Details
Finally Sora is out, we’ve been teased with it, with all the hype around it, with all the information and finally it’s out. Anybody can try it for a price, and anybody can finally become a cinematographer, all you need is access to the internet.
Now, a thing that makes Sora stand out from the competition is that Openai went way ahead and built a completely new UI for this product. The chat box is now replaced with a story board, where you can create composite videos and connect these together to create a timeline for your video.
As you can see from the picture above, you have a basic interface that allows you to arrange clips in between, each clip as an input box where you can add some text and as such creating a continuous timeline.
For each box you can add a base picture or video for the AI to understand the basic principle you have there. If you simply access their homepage you’ll already see a lot of real life examples generated by users.
I believe this is one of the slickets UI we currently have in the industry for video generation. Note there is no sound with the video, so probably that’s going to be the next big thing that Sora will have at some point in time. I say that but there’s virtually no interest from OpenAI to do this, yet if I were OpenAI that would be exactly the next thing I would do to make this tool complete.
Now back to the UI, in the bottom bar we have a bunch of controls to allow us to do our experimentation.
First input you can select the video aspect ratio, which comes in 3 options: horizontal, square and vertical.
Next we can select a resolution of the image, by default it’s 480p which isn’t really great but good enough to understand if this is the direction you want. Note that higher resolution requires way more time.
You can also select duration, amount of variations and some instagram like presets that will make your video look better. Lastly we have a help that informs you about the cost incurred to generate the current video.
Here are a couple of examples generated:
Prompt: A realistic full red feathered owl stands majestically in the center of the frame, its vibrant red feathers glistening under the soft lighting. The owl's powerful muscles are visible as it stands with its closed open. The background is a subtle gradient to keep the focus on the owl.
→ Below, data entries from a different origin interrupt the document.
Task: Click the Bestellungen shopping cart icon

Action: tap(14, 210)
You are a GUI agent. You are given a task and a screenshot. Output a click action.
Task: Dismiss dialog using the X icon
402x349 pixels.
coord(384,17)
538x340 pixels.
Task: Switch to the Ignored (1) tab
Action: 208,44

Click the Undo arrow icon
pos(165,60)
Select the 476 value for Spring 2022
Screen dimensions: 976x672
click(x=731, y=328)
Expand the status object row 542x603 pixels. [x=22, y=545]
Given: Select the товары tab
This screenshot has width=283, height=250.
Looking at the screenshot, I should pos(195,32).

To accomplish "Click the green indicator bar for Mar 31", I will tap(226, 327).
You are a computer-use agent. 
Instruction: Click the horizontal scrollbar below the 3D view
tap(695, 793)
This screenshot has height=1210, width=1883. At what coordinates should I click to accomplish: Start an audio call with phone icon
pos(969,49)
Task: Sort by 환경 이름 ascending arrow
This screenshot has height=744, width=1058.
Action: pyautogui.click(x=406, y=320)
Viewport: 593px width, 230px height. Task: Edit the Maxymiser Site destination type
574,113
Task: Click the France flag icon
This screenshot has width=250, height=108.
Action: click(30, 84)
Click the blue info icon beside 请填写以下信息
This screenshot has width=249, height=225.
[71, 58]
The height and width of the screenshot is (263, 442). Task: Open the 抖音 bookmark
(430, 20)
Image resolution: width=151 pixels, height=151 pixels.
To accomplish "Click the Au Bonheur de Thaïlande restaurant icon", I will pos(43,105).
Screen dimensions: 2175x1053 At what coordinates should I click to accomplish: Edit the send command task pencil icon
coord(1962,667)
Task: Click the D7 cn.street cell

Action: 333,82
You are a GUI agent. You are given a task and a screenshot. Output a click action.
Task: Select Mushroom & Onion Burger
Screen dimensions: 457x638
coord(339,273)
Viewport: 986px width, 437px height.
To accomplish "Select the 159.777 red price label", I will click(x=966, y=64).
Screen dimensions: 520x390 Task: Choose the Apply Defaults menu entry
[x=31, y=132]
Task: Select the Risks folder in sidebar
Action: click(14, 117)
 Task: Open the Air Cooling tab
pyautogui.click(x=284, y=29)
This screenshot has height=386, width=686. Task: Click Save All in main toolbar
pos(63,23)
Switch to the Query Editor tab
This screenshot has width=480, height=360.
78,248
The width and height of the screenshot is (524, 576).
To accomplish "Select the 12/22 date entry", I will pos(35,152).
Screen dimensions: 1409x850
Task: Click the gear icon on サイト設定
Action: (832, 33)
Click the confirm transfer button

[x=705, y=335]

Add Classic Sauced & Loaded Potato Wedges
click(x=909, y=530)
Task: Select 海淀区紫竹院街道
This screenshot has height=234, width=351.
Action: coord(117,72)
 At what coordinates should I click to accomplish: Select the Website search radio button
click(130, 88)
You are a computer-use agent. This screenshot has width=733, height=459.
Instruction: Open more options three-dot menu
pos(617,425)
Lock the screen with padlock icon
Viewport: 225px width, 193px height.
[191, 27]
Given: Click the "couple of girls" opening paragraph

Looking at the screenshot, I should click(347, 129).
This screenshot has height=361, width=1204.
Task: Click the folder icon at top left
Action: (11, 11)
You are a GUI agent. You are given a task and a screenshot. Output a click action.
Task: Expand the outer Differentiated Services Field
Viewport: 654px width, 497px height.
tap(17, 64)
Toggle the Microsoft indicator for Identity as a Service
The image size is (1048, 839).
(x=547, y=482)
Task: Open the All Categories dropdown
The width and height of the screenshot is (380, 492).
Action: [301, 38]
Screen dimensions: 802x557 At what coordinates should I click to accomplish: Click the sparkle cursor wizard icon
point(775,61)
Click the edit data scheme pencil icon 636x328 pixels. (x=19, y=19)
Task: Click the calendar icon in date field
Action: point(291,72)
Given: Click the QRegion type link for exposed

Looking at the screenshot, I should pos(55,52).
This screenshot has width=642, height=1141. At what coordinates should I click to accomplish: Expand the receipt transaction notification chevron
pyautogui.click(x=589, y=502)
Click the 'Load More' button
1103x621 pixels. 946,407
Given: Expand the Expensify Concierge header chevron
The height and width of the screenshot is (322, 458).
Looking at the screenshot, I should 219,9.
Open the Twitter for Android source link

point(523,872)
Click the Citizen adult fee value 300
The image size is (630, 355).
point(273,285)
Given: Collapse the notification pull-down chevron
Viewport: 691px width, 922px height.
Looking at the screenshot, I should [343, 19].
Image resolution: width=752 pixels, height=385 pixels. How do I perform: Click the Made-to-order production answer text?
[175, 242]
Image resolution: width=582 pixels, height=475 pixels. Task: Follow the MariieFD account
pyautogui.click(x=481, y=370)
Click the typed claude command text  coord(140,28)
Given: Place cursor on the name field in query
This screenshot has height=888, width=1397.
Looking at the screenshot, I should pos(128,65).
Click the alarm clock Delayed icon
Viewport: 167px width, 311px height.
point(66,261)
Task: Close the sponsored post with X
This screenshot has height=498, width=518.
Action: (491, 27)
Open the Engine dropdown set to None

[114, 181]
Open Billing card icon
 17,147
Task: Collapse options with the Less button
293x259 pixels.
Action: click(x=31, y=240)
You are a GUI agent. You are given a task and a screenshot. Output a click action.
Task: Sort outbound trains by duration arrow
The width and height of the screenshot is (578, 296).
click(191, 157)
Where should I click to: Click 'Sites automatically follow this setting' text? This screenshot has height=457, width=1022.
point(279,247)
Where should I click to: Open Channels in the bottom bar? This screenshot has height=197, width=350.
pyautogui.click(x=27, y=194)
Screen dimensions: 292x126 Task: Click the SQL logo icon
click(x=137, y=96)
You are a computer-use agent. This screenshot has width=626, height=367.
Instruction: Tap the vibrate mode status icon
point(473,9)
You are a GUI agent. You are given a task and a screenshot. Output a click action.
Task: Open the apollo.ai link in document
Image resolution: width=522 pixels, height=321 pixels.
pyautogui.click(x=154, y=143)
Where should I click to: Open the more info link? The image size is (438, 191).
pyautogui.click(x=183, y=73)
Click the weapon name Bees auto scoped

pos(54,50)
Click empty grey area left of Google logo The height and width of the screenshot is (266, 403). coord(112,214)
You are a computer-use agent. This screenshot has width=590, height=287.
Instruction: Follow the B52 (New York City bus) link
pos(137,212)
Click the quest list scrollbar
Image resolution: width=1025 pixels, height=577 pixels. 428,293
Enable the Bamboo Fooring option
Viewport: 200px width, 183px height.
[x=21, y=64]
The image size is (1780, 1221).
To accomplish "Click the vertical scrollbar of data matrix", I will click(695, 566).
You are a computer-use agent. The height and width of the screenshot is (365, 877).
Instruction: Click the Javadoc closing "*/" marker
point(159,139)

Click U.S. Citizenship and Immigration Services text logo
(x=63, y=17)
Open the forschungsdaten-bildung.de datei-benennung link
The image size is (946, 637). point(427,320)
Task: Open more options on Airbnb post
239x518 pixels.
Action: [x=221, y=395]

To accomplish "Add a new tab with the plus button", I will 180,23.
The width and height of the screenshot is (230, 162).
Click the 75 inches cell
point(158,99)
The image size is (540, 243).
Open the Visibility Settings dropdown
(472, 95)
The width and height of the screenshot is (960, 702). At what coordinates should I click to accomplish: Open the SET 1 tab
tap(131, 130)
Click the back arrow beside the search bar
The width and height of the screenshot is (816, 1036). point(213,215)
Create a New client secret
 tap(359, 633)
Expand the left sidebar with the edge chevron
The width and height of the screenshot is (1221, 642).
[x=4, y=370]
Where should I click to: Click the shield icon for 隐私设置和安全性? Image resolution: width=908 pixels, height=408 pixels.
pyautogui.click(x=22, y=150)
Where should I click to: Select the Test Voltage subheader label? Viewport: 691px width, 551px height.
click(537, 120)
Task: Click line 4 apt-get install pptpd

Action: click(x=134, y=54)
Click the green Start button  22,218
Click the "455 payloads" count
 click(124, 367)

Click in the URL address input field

Scene1: A panoramic view of the mountains in the Philippines as a powerful typhoon rages. Dark, menacing clouds swirl above, casting a shadow over the lush, green peaks. Heavy rain pours down in torrents, creating waterfalls that cascade down the mountainsides. The wind howls through the valleys, bending the trees and whipping the vegetation fiercely. Occasional flashes of lightning illuminate the scene, adding to the dramatic atmosphere. The landscape is rugged and wild, emphasizing the raw power of nature in full force.
Scene 2: The rain intensifies, and the wind grows stronger, with trees bending further under the pressure.
Prompt: A man in a sleek black suit holding a bouquet walks along a cobblestone path at sunrise. The camera follows his silhouette closely from behind, capturing the warm golden light of the early morning with cinematic softness.
Now the videos look really impressive, but you can see that sometimes the AI mixes up the depth and continuity of the movement. Especially in the last example, you can clearly see that something’s off, but can’t really figure out what, well at a frame in time, you can see that the legs are mixed-up and they are somehow magically switched positions.
That leads us to the main culprit the AI still has. It doesn’t perceive physics, or depth. It just compares and creates images shallowly without any depth to it. That said, it is really hard to make this happen, because doing this you’d need to make a simulation first, over the attempt to simply generate videos from images. In the end what we’re trying to achieve is simulation of a real world, wrapped into a specific scenario.
Let’s say we want to show a video of “a falling apple onto the ground”, the AI will do what it did so far, it learned unconsciously by looking at millions of examples of what happens to an apple or any object when it falls down, and it will simulate the same action, as a video. Now if we want to add something out of the ordinary, the AI doesn’t really know how to do that as it tries to recreate just from things it saw, instead of thinking what would the consequences of gravity or other external factors would do to the apple. To address that we need to make the AI learn consciously. Instead of learning as a baby by simply absorbing information and replicating it, we need to convert it into a teenager that learns things to understand how it works.
Now this is really hard to do, as it requires that we really have Artificial Consciousness. Alternatively, which sounds more credible to me, is to give the AI a playground with simulations, where it could simulate actions and consequences of 3d worlds, and I think Nvidia will have an enormous role at, because 3d worlds require tons of mathematical computation for the physics engines to work properly, and Nvidia produces the best hardware for that yet.
But I’m no genius, so probably there’ll be a clever person that will figure out the smartest and optimistic way to achieve this.
To conclude I want to say that, where we are today, is miles ahead of where we were a year ago. I remember just around christmas last year I was speaking about Pika 1.0 which was already super cool, today tho, the results are simply incredible. Despite the drawbacks, the current version already allows you to achieve incredible results, and you already can be a movie producer!
What a time to be alive! Welcome to the future.
P.S: There are no google examples, because google didn't show anything it just announced it. That's it. Thanks for that google.